Why is gravitational potential energy negative, and what does that mean?
About negative energies: they set no problem:
On this context, only energy differences have significance. Negative energy appears because when you've made the integration, you've set one point where you set your energy to 0. In this case, you have chosen that $PE_1 = 0$ for $r = \infty$. If you've set $PE_1 = 1000$ at $r = \infty$, the energy was positive for some r.
However, the minus sign is important, as it is telling you that the test particle is losing potential energy when moving to $r = 0$, this is true because it is accelerating, causing an increase in $KE$:
let's calculate the $\Delta PE_1$ for a particle moving in direction of $r = 0$: $r_i = 10$ and $r_f = 1$:
$\Delta PE_1 = PE_f - PE_i = Gm(-1 - (-0.1)) = -Gm\times0.9 < 0$
as expected: we lose $PE$ and win $KE$.
Second bullet: yes, you are right. However, it is only true IF they are point particles: has they normally have a definite radius, they collide when $r = r_1 + r_2$, causing an elastic or inelastic collision.
Third bullet: you are right with $PE_2 = mgh$, however, again, you are choosing a given referential: you are assuming $PE_2 = 0$ for $y = 0$, which, on the previous notation, means that you were setting $PE_1 = 0$ for $ r = r_{earth}$.

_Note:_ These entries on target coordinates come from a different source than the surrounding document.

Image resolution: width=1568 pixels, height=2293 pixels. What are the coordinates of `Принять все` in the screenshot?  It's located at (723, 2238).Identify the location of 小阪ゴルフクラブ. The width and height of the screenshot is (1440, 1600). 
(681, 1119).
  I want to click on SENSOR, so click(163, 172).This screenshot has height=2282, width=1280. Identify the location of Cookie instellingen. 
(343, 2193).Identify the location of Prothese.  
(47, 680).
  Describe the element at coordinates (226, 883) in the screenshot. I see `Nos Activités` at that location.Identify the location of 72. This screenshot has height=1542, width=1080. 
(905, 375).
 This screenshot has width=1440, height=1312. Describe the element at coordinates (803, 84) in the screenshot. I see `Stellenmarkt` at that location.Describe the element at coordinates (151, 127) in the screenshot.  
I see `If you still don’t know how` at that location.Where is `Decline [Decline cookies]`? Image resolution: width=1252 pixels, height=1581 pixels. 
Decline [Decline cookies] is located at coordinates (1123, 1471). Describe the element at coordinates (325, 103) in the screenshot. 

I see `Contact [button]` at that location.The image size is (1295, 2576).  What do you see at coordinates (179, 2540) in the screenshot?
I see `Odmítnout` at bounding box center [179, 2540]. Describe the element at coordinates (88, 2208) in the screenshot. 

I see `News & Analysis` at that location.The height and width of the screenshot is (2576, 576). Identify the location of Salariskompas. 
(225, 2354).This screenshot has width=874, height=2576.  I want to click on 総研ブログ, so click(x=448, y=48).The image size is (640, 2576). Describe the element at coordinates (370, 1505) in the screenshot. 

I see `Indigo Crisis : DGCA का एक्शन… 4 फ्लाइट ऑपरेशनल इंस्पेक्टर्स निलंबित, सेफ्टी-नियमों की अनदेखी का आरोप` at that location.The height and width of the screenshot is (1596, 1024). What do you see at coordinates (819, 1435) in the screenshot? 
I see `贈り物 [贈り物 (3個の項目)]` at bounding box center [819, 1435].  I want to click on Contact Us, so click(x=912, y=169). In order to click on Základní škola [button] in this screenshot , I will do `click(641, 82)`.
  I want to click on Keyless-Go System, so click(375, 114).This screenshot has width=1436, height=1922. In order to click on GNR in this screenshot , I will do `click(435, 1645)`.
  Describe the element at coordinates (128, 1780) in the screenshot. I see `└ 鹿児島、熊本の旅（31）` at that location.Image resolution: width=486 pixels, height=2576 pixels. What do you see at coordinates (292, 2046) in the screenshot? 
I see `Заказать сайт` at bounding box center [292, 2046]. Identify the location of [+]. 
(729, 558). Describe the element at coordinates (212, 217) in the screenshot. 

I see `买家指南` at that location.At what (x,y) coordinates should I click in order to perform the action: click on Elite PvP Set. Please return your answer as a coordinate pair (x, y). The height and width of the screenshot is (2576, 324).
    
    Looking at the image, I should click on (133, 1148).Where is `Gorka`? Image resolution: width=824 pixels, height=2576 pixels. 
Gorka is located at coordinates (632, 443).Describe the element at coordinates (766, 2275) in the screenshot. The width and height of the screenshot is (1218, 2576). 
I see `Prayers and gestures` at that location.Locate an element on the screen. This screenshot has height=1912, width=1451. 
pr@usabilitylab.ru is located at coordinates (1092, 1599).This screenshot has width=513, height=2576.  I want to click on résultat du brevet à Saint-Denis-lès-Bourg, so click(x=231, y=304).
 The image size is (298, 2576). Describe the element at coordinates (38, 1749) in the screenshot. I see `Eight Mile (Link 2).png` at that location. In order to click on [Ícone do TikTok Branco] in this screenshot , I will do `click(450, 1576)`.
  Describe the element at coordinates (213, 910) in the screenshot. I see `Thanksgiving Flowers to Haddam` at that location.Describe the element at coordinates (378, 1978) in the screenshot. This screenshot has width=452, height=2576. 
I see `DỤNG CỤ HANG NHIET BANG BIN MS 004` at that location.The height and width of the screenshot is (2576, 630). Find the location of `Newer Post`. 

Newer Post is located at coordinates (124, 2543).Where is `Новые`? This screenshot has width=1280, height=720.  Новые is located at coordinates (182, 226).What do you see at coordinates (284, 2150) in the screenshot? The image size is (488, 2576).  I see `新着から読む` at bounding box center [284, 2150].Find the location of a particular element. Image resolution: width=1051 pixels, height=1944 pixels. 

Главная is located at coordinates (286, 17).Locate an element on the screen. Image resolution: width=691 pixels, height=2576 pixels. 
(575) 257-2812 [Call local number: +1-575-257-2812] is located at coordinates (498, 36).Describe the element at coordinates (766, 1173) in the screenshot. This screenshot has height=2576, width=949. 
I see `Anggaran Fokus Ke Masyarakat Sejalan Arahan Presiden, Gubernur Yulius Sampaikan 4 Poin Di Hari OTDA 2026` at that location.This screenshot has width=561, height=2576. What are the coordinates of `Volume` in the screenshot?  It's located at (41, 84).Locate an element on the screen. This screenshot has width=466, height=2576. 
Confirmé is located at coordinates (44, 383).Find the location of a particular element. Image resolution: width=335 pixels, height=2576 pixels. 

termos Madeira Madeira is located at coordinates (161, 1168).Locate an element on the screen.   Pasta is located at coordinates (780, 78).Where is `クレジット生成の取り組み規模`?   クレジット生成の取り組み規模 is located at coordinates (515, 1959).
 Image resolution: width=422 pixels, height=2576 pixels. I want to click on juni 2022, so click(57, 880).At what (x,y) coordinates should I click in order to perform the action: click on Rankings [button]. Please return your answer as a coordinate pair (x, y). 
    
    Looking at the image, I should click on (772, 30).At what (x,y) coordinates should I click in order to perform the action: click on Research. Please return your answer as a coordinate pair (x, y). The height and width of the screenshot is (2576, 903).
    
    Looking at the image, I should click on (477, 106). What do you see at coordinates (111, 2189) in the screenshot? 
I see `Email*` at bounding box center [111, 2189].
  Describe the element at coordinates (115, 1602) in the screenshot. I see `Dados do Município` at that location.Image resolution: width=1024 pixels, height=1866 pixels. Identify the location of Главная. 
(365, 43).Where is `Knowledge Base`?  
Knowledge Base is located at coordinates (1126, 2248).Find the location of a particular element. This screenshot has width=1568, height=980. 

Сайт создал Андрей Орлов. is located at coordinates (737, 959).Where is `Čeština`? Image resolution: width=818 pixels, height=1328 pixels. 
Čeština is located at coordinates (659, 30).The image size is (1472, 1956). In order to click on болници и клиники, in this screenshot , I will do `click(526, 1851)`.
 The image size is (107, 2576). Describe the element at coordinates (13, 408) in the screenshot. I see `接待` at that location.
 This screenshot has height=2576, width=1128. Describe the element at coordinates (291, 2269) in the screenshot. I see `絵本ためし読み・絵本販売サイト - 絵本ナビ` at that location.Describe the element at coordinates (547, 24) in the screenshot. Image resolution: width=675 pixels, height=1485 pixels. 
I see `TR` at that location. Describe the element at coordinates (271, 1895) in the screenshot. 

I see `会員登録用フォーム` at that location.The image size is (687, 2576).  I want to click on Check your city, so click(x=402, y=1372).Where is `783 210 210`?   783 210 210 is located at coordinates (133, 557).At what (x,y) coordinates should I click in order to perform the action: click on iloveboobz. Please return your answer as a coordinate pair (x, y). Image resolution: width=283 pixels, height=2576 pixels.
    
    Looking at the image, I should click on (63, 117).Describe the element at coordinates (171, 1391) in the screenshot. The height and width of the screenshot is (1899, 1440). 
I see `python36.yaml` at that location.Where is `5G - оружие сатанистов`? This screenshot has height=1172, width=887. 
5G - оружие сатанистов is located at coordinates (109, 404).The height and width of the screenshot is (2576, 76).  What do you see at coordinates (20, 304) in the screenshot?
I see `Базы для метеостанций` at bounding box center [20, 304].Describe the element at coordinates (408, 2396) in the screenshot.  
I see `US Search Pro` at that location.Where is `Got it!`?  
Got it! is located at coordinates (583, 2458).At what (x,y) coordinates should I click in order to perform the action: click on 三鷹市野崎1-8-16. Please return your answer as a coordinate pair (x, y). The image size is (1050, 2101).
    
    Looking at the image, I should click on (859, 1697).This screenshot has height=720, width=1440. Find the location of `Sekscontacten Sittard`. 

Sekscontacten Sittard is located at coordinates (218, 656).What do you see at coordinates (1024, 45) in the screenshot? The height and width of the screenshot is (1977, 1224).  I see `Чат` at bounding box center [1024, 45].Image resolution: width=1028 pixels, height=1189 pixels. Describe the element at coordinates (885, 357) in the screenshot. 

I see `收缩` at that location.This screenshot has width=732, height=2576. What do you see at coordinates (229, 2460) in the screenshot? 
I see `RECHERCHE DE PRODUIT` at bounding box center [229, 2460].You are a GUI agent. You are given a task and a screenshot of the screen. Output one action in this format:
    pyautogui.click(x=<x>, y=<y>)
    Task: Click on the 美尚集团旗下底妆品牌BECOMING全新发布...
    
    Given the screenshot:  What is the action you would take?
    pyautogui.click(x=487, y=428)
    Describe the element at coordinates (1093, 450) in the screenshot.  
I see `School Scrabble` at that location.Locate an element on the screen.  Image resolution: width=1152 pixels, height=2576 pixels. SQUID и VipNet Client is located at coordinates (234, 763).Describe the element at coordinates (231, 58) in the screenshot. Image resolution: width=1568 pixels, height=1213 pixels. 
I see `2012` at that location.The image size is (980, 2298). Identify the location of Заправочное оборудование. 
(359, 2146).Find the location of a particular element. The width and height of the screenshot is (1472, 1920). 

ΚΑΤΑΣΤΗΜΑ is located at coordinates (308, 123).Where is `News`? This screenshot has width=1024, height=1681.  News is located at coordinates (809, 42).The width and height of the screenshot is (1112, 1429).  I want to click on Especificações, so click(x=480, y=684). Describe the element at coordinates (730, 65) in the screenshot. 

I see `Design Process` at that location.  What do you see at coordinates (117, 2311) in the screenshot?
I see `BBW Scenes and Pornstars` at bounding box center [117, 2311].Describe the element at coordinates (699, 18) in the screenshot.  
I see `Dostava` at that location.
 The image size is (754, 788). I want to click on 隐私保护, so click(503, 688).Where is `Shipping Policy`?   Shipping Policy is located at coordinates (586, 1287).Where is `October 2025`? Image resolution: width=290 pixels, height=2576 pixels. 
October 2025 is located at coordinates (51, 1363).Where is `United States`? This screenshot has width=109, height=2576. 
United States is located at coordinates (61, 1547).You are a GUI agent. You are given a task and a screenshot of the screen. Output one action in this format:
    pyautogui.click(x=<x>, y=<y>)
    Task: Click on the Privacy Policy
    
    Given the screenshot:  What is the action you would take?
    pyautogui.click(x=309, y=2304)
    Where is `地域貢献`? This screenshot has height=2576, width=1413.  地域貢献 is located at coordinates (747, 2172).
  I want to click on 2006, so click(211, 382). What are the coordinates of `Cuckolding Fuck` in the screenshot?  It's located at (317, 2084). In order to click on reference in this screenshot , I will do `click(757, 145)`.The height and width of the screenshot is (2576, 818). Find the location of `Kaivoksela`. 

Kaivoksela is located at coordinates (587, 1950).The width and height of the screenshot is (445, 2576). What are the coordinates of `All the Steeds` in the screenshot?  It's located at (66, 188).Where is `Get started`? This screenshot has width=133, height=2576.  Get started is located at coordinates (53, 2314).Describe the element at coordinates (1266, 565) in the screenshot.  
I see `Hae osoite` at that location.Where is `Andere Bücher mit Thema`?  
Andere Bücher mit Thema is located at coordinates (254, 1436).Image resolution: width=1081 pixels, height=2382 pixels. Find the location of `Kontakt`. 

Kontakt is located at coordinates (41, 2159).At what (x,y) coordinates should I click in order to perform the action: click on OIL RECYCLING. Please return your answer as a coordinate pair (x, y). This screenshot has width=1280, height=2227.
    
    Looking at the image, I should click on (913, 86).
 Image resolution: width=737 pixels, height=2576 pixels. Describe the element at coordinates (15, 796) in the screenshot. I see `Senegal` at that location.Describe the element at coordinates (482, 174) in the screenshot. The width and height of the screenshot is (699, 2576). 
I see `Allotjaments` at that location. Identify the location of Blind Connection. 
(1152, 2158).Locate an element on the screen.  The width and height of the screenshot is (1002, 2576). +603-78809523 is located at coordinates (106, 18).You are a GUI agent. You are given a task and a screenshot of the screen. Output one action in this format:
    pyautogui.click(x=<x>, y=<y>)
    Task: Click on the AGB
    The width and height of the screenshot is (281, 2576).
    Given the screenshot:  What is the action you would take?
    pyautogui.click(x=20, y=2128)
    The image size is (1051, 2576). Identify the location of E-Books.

The most important difference now is that you are saying that an increase in h is moving farther in r (if you are higher, you are farther from the Earth center).
By making the analogy to the previous problem, imagine you want to obtain the $\Delta PE_2$. In this case, you begin at $h_i = 10$ and you want move to $h_f = 1$ (moving in direction to Earth center, like $\Delta PE_1$:
$\Delta PE_2 = PE_{f} - PE_{i} = 1mg - 10mg = -9mg < 0$.
As expected, because we are falling, we are losing $PE$ and winning $KE$, the same result has $PE_1$
Fourth bullet: they both represent the same thing. The difference is that $gh$ is the first term in the Taylor series of the expansion of $PE_1$ near $r = r_{Earth}$. As exercise, try to expand $PE_1(r)$ in a taylor series, and show that the linear term is:
$PE_1 = a + \frac{Gm(r-r_{earth})}{r_{earth}^2}$.
Them numerically calculate $Gm/r_{earth}^2$ (remember that $m=m_{earth}$). If you haven't made this already, I guess you will be surprised.
So, from what I understood, your logic is totally correct, apart from two key points:
energy is defined apart of a constant value.
in the $PE_1$, increase r means decrease $1/r$, which means increase $PE_2 = -Gm/r$. In $PE_2$, increase h means increase $PE_2=mgh$.
I will first (1) summarize the differences between the definitions of PE1 and PE2 and then I will (2) equate the two.
(1) First, as this answer to "Why is gravitational energy negative?" says, PE1 defines the potential energy of a body of mass m in the gravitational field of a mass M as the energy (work) required to take it from its current position $r$ to infinity. PE1 assumes $r=\infty$ is $PE=0$ $$PE1=\frac{−GMm}{r}$$
PE2, on the other hand, is defined as the negative of the work done by gravity to lift a body of mass m from the surface of a planet to a height h above the planet.
$$PE2=-W=-Fdcos\theta =mgh$$
PE2 has a different frame of reference than PE1, as it assumes $PE=0$ at $r=R$, or on the surface of the planet. Also, and very importantly, PE2 is only used when an object is close to the surface of a planet, when $h<<<R$ (R is radius of planet), and g can be assumed to be constant:
$$g=\frac{GM}{(R+h)^2} \approx \frac {GM}{R^2}$$
(2) OK, now on to equating the two. Though the frames of references for PE1 and PE2 are different, $|\Delta PE|$ between two points should surely be the same. For the sake of example, let's say the two points are the surface of the planet and height h above the planet.
PE1 says $|\Delta PE|=mgh-mg(0)=mgh$
PE2 says $|\Delta PE|=\frac {-GMm}{R+h}- \frac {-GMm}{R}=GMm\left(\frac{1}{R}-\frac{1}{R+h}\right)=GMm\left(\frac{h+R-R}{(R)(h+R)}\right)=\frac{GMmh}{(R)(R+h)}$
and because $h<<<R$, $\frac{GMmh}{(R)(R+h)} \approx \frac{GMmh}{R^2} =mgh$
And thus, PE1 and PE2 both represent the same form of energy, but we must keep in mind the frames of reference and the conditions of use when we use them.
Hope this helps!! Peace.
It is because gravitational force is attractive and work is done by gravitational force itself. When system does work itself energy is taken as negative and when work is done by external agency on system energy is take as positive.